Obviously amphibians and reptiles are a very specialized study so finding a competent vet who is honest about their experience and knowledge can be difficult. Even if you find out that your vet is charging you unfairly, there isn't much you can do about it unless there is another exotics vet nearby that you can switch your business to. It seems like a rock/hard spot situation. I can recommend contacting Dr. Frye and maybe email/fax/mail a copy of the record to see if he agrees. It would be cool if I had his contact info right here, but I don't.

Good luck!


----------



## Jer (Feb 9, 2008)

I once took a white's treefrog to the vet to get put down because it busted one of its legs. Cost me more than the damn frog was worth! Now if I need to cull a frog I rely on the old heavy-brick-squished-frog method. I will not keep animals that are wild caught because I believe this only contributes to the problem of stupid people stealing from mother nature, therefore I do not have to worry about treating for parasites. I also believe that stupid people who take animals from the wild to place them inside a glass cage need to have a heavy brick dropped on their head, especially with the amount of captive bred animals being produced for this purpose.


----------



## Rich Frye (Nov 25, 2007)

Jer said:


> I once took a white's treefrog to the vet to get put down because it busted one of its legs. Cost me more than the damn frog was worth! Now if I need to cull a frog I rely on the old heavy-brick-squished-frog method.

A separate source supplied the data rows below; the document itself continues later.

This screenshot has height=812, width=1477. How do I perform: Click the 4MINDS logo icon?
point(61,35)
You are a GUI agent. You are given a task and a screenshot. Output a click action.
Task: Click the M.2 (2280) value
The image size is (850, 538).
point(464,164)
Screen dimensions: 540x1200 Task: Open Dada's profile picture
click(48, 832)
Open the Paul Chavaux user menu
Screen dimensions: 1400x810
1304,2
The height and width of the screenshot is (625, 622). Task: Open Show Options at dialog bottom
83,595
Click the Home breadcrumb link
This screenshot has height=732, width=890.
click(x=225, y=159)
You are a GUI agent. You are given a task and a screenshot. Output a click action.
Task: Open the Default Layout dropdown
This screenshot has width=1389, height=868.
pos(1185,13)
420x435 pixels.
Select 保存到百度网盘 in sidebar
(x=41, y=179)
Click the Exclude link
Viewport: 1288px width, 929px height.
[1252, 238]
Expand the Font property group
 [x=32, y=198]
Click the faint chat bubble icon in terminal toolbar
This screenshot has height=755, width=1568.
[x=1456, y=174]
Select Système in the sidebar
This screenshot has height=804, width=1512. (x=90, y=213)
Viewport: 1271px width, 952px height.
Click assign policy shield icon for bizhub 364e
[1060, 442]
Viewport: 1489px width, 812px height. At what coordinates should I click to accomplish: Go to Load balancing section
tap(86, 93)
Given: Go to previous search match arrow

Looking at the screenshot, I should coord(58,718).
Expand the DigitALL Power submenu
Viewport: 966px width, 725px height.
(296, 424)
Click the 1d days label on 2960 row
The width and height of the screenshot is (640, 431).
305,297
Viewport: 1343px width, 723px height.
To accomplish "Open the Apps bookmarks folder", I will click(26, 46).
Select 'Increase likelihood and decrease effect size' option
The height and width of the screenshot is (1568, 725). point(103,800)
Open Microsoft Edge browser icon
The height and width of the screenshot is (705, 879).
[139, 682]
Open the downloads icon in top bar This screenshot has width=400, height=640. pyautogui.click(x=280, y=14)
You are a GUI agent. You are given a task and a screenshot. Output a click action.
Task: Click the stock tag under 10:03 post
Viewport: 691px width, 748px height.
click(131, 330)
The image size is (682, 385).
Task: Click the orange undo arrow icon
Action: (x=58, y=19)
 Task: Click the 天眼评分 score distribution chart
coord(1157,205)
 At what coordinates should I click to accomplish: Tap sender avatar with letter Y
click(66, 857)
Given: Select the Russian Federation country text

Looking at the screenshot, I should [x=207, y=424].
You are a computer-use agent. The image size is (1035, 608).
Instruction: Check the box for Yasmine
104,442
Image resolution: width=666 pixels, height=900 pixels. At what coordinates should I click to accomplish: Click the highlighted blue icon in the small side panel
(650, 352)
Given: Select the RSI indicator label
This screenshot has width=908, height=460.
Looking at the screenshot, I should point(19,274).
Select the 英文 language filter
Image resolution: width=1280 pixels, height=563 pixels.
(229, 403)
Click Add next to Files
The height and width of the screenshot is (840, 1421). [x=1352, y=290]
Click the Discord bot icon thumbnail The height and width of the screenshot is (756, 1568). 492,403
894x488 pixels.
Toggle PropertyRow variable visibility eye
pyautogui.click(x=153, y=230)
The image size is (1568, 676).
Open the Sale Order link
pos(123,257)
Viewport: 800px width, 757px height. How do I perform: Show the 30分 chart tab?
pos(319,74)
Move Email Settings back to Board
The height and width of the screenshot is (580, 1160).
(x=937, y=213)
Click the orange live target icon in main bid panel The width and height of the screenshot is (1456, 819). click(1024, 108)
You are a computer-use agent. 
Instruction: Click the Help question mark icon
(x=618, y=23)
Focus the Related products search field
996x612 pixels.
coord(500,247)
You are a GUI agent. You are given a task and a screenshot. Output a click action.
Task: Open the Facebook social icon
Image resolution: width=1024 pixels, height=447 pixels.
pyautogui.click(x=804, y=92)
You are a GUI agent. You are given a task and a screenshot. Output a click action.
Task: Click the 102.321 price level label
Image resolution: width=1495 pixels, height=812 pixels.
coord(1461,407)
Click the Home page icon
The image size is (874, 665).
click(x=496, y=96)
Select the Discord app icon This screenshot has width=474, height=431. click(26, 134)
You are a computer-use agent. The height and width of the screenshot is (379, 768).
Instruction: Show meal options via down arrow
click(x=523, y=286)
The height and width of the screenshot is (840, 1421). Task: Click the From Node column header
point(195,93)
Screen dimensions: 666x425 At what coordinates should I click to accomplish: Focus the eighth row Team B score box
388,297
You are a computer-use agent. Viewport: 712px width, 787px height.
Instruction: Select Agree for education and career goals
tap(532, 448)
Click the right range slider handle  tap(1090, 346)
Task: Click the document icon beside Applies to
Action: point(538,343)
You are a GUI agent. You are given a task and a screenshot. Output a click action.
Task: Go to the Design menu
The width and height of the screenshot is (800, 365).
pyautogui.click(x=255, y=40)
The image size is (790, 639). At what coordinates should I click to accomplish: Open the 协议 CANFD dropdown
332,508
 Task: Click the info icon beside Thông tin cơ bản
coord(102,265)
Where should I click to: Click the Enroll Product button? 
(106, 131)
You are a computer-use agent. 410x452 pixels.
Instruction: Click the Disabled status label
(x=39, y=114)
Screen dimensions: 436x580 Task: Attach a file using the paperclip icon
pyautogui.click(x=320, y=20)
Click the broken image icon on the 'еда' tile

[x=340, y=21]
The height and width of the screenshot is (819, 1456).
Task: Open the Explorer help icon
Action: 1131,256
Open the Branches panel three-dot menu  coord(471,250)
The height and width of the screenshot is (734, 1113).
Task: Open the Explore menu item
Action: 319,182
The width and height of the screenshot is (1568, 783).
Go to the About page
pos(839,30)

I suggest a quick search on the topic of culling and euthanizing. There is lots of good information here on the proper methods.



Jer said:


> I will not keep animals that are wild caught because I believe this only contributes to the problem of stupid people stealing from mother nature,


Some WCs do contribute to problems, some do not. If you keep any frogs , they once came from WCs. Again though, a quick search and this topic has been covered by experts on the topic, both in the field and other-wise. I doubt that one's intelligence is the major factor for someone "stealing from mother nature". I doubt they are all "stupid". Don't know if a search will help solve that one . That may be one of the few topics not found by doing a quick search. :lol: :wink: :lol: 



Jer said:


> therefore I do not have to worry about treating for parasites.


]


I hope you do not belive that CBs don't get and have parasites? I'm going to skip the quick search mantra on this one and just tell you right now that there are more parasites in CB Darts per animal than WCs Darts, by a long shot. [/quote]



Jer said:


> I also believe that stupid people who take animals from the wild to place them inside a glass cage need to have a heavy brick dropped on their head, especially with the amount of captive bred animals being produced for this purpose.


[/quote]

At this point I have to ask the mods to check into this member. I really think we may have a troll on our hands just trying to stir stuff up for no other reason than simple amusement.


----------



## Dangerously (Dec 19, 2007)

Jer said:


> Now if I need to cull a frog I rely on the old heavy-brick-squished-frog method.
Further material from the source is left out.